- **Data extracts**
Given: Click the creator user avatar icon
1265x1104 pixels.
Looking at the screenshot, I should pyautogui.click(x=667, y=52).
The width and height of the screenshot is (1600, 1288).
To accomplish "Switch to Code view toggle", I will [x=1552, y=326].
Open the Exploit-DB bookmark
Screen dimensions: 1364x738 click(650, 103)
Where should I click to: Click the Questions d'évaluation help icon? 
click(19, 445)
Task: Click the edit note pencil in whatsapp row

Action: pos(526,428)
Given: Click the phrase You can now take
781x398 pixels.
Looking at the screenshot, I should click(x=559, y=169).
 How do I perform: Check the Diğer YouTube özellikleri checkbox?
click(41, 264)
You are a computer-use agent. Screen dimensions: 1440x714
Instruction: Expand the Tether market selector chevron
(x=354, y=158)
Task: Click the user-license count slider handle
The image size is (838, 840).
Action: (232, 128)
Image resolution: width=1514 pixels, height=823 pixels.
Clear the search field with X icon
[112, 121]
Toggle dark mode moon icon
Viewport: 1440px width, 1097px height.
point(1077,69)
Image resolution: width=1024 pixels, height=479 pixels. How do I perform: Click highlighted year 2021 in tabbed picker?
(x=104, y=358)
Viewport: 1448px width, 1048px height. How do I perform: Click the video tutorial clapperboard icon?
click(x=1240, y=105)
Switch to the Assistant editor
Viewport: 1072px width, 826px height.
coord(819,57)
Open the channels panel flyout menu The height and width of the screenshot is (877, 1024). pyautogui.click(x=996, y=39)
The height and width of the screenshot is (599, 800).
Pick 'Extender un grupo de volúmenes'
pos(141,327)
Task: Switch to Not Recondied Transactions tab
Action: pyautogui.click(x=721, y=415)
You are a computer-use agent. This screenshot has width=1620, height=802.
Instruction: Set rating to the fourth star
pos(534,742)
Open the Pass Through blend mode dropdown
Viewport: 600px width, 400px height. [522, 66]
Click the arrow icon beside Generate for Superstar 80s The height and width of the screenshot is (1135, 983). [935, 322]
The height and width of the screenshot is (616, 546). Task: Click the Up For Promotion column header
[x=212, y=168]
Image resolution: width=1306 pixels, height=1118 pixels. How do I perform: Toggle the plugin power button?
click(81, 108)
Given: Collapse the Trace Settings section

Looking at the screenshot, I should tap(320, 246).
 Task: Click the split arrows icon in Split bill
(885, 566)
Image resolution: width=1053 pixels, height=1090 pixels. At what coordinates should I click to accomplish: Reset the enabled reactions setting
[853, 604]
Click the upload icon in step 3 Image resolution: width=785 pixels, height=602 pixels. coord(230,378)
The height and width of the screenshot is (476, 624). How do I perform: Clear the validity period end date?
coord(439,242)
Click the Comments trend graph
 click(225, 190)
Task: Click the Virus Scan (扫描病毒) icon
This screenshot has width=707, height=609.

- **Task to complete**
Copy, without any change, the lines above from the one containing "Click the arrow" to the end, both ends included. Add nothing else.

- **Result**
Click the arrow icon beside Generate for Superstar 80s The height and width of the screenshot is (1135, 983). [935, 322]
The height and width of the screenshot is (616, 546). Task: Click the Up For Promotion column header
[x=212, y=168]
Image resolution: width=1306 pixels, height=1118 pixels. How do I perform: Toggle the plugin power button?
click(81, 108)
Given: Collapse the Trace Settings section

Looking at the screenshot, I should tap(320, 246).
 Task: Click the split arrows icon in Split bill
(885, 566)
Image resolution: width=1053 pixels, height=1090 pixels. At what coordinates should I click to accomplish: Reset the enabled reactions setting
[853, 604]
Click the upload icon in step 3 Image resolution: width=785 pixels, height=602 pixels. coord(230,378)
The height and width of the screenshot is (476, 624). How do I perform: Clear the validity period end date?
coord(439,242)
Click the Comments trend graph
 click(225, 190)
Task: Click the Virus Scan (扫描病毒) icon
This screenshot has width=707, height=609.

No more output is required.